Programın konuşmacısı, Rizeli araştırmacı-yazar Recep Koyuncu oldu.
Sunumda, 1925 yılında gerçekleşen Rize İstiklal Mahkemesi yargılamalarıyla ilgili yeni açığa çıkan belgeler, geçmişte anlatılanlarla arşiv gerçekleri arasındaki farklar ve dönemin toplumsal koşulları ele alındı.
"Belgesiz tarihçilik kendi kendini aldatmanın en kestirme yoludur"
Konuşmasına, tarih araştırmalarında belgenin önemine dikkat çekerek başlayan Koyuncu, uzun yıllar boyunca Rize İstiklal Mahkemesi hakkında kulaktan dolma bilgilerle yanlış bir algı oluşturulduğunu belirtti:
"Aynı olayı farklı kişilerin ninesinden, dedesinden dinlediğinizde bambaşka hikâyeler çıkıyor. On yıl önceye ait kahvaltıda ne yediğimizi hatırlarken, 100 yıl önce olanları anlatılarla şekillendirmek sağlıklı değildir."
Koyuncu, tarihçi Ahsen Batur'un sıkça kullandığı "Belgesiz tarihçilik, kendi kendini aldatmanın en kestirme yoludur" sözünü hatırlatarak, bu ilkenin bugün daha da önemli hâle geldiğini söyledi.
"İstiklal Mahkemesi tutanakları açılınca gerçekler ortaya çıktı"
Koyuncu, hükümetin 2010 yılında aldığı kararla İstiklal Mahkemesi tutanaklarının araştırmacılara açılmasının, Rize duruşmalarıyla ilgili 90 yıldır süren bilgi kirliliğini sona erdirdiğini belirtti.
Arşivlerde yer alan yaklaşık 900 bin sayfalık tutanaklarda, döneme ilişkin birçok ezberin bozulduğunu vurgulayan Koyuncu şunları söyledi:
"Yıllarca 'imamlar asıldı' dendi. Oysa belgeler ortada: Rize'de yargılanan 11 imamdan 10'u beraat ediyor, sadece biri mahkûm ediliyor. Eğer amaç din adamlarını hedef almak olsaydı, tam tersi sonuçlar ortaya çıkardı."
"Halk yıllarca kulaktan dolma bilgilerle kandırıldı"
Koyuncu, özellikle 1990'lı yıllarda kimi siyasetçilerin ve yazarların, belgeleri yanlış çevirerek ya da eksik yorumlayarak kamuoyunu yanlış yönlendirdiğini söyledi:
"Belgeyi okuyamayanlar kendi anlayışlarına göre aktardılar. Bazı isimler, Osmanlıca metinlerin yanlış çevirileriyle toplumu yanıltan kitaplar yazdı. Şimdi belgeler elimizde ve doğrular açıkça ortada."

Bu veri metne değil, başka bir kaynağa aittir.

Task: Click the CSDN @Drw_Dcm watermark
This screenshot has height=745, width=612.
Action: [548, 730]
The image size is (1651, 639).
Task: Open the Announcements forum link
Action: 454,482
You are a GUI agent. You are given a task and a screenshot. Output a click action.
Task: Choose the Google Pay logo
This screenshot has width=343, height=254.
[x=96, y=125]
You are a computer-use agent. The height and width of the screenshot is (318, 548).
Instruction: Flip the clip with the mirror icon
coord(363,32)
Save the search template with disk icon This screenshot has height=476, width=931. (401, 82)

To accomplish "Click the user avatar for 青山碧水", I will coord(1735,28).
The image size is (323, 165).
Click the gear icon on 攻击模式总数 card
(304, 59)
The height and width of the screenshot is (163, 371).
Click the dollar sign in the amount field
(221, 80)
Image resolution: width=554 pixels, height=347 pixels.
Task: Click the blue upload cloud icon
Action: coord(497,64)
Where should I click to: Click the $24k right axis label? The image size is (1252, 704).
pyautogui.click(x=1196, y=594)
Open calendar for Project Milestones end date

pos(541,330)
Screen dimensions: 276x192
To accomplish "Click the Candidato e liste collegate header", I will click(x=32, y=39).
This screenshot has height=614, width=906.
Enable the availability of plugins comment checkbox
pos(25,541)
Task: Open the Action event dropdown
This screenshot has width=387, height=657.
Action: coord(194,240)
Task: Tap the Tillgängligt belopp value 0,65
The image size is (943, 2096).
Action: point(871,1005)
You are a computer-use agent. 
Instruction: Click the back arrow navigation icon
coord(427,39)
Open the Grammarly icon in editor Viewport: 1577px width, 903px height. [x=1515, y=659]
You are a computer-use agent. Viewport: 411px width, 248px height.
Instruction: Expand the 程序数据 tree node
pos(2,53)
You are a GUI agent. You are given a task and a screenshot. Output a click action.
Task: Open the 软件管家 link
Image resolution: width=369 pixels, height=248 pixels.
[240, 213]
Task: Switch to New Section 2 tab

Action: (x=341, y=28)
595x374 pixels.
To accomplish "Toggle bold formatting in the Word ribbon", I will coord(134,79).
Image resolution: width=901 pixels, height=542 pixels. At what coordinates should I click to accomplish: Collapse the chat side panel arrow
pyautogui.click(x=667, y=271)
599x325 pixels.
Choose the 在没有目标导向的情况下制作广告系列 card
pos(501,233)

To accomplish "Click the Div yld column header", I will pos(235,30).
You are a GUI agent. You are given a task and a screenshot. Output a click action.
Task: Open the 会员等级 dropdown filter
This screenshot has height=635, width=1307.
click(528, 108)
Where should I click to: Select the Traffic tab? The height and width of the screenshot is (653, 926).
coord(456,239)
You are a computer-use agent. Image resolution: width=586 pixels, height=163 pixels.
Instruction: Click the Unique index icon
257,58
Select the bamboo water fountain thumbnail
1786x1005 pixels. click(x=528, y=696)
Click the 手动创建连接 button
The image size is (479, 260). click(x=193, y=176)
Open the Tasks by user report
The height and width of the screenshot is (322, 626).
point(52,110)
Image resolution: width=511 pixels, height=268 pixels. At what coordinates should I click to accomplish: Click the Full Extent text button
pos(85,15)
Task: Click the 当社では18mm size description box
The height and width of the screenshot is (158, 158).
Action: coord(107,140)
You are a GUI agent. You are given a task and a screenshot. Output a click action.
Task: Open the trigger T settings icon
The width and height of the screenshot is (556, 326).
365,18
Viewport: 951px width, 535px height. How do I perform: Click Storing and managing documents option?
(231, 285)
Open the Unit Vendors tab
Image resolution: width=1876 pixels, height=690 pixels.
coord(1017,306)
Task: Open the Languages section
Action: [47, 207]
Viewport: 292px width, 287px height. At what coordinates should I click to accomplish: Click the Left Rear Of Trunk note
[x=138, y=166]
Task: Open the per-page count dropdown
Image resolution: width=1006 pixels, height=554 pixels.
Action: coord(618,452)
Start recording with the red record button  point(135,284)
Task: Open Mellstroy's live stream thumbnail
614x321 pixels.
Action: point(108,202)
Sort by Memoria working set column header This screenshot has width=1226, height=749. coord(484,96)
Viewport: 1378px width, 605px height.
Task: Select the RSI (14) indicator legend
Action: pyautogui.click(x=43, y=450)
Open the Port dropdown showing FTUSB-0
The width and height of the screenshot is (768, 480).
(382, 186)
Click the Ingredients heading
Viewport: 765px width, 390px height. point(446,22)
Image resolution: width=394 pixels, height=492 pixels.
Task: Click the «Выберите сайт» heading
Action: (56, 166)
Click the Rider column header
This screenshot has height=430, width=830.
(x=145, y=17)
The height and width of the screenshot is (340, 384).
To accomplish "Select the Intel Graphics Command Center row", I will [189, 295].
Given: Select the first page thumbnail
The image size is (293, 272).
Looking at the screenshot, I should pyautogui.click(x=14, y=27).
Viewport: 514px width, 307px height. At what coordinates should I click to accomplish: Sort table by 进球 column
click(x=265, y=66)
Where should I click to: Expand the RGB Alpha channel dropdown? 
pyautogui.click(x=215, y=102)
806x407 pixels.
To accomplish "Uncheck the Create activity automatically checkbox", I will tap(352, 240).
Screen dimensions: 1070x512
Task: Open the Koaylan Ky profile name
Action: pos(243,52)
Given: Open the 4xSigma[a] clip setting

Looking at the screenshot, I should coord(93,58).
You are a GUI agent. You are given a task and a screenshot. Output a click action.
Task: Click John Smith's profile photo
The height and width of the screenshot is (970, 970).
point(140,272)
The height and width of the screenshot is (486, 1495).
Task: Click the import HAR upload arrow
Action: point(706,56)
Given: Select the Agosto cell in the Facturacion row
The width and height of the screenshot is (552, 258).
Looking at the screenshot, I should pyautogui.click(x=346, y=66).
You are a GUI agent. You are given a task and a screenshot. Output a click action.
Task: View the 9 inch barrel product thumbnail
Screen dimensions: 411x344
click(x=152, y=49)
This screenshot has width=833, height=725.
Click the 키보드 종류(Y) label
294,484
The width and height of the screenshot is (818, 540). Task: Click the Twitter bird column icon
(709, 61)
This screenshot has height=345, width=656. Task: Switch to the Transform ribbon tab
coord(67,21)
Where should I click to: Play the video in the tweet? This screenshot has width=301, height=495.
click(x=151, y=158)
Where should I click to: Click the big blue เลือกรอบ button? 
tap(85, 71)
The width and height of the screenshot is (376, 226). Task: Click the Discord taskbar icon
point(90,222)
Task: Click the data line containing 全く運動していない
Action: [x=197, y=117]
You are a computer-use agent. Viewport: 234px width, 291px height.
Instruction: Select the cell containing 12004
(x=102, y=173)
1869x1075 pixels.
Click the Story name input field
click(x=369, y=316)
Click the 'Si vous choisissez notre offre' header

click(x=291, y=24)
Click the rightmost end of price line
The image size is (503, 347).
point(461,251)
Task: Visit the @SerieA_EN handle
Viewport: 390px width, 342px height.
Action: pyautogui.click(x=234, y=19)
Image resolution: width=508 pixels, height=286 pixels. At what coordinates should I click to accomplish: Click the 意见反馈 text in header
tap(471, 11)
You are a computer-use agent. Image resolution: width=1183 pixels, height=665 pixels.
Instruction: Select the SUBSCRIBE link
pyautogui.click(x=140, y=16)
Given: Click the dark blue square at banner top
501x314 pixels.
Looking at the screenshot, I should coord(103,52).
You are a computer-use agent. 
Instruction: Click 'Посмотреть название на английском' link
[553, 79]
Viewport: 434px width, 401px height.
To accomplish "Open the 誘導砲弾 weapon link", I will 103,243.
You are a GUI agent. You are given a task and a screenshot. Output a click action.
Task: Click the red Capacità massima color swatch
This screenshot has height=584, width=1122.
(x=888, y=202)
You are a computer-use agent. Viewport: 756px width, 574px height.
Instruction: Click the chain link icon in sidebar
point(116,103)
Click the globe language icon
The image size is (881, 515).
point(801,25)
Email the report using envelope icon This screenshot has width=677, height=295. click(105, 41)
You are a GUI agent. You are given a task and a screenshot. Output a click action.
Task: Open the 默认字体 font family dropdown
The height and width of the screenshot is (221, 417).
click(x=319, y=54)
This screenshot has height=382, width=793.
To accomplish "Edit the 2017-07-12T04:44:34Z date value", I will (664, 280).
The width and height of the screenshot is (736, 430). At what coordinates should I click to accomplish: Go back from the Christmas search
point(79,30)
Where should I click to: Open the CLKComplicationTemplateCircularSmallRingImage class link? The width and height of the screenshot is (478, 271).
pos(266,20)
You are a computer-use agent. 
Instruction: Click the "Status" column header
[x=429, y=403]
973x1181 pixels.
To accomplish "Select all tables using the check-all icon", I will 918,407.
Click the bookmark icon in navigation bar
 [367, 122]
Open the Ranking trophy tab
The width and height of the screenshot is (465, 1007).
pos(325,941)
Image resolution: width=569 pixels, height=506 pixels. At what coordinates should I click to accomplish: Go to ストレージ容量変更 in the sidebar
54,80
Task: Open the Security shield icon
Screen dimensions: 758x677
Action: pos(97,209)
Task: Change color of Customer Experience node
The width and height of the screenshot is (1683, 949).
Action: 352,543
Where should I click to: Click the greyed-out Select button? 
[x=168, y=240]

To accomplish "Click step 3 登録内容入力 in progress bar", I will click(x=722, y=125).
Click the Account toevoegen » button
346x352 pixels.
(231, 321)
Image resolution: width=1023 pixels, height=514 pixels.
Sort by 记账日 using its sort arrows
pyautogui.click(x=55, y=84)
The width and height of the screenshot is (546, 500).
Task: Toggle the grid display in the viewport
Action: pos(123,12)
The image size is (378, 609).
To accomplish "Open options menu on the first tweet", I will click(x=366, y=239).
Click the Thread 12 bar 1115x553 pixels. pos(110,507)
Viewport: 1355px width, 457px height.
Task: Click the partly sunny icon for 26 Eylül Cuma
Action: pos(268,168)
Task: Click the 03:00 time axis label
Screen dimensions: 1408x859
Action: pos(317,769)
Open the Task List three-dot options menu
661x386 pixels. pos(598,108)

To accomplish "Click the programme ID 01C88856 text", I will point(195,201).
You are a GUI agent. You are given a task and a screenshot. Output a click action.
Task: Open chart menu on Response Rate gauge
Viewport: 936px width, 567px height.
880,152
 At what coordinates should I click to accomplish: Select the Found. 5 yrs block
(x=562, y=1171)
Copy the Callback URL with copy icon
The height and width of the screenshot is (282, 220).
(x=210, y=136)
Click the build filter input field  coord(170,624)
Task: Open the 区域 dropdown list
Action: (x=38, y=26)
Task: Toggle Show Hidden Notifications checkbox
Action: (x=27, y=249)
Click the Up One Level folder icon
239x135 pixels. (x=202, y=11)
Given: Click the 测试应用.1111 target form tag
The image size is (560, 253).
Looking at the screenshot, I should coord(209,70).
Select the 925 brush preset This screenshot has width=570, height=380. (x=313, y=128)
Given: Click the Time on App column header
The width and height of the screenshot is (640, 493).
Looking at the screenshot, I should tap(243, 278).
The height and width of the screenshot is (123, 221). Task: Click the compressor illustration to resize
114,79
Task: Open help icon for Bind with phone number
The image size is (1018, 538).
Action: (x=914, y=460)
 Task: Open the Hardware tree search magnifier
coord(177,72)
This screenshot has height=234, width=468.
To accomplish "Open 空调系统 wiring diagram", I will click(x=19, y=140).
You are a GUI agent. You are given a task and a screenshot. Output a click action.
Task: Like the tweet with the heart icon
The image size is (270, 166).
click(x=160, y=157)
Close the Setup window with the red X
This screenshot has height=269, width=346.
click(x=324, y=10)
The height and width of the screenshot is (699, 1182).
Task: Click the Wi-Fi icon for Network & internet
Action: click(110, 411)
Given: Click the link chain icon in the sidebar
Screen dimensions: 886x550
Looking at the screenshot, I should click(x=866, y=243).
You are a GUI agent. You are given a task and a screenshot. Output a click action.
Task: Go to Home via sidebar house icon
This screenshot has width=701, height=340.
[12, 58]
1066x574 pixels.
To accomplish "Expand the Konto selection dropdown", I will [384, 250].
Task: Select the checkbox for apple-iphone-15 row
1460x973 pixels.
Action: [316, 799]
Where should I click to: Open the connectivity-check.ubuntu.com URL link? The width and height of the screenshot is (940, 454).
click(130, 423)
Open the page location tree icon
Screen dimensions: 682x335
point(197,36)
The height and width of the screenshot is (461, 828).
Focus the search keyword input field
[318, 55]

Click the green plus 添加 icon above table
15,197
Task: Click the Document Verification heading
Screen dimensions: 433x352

"İmamların çoğu dua ve ziyaret çağrısıyla oraya gitti"
Sunumda, isyana katılan grupların nasıl toplandığına dair detaylar da paylaşıldı. Koyuncu, farklı bölgelere farklı çağrıların yapıldığını belirtti:
Bir kısım köylüler "Sakal-ı Şerif ziyareti yapılacak" denilerek davet edildi.
Bazı gruplara ise "Silahlarınızı alıp gelin" mesajı gönderildi.
Bu farklı çağrıların, olayın mahiyetinin halk tarafından tam olarak anlaşılmamasına yol açtığını ifade etti.
"Bu olayın dinden kaynaklanan bir isyan olmadığı belgelerden görülüyor"
Koyuncu, mahkeme başkanının duruşmaların başında yaptığı konuşmada, davanın dini bir mesele olarak değil, devlet otoritesine karşı girişilmiş bir hareket olarak değerlendirildiğini hatırlattı:
"İddia edildiği gibi 'dinle ilgili bir isyan' değil; dönemin yokluk, kıtlık, kandırılma ve yanlış yönlendirmelerle şekillenen bir toplumsal olaydır."
Torunların sessizliği dikkat çekiyor
İdam edilen bazı kişilerin ailelerinin yıllarca bu konuyu konuşmadığını belirten Koyuncu, bunun nedeninin çoğu zaman "yanlış anlaşılmak" ya da "toplumsal baskı" olduğunu söyledi.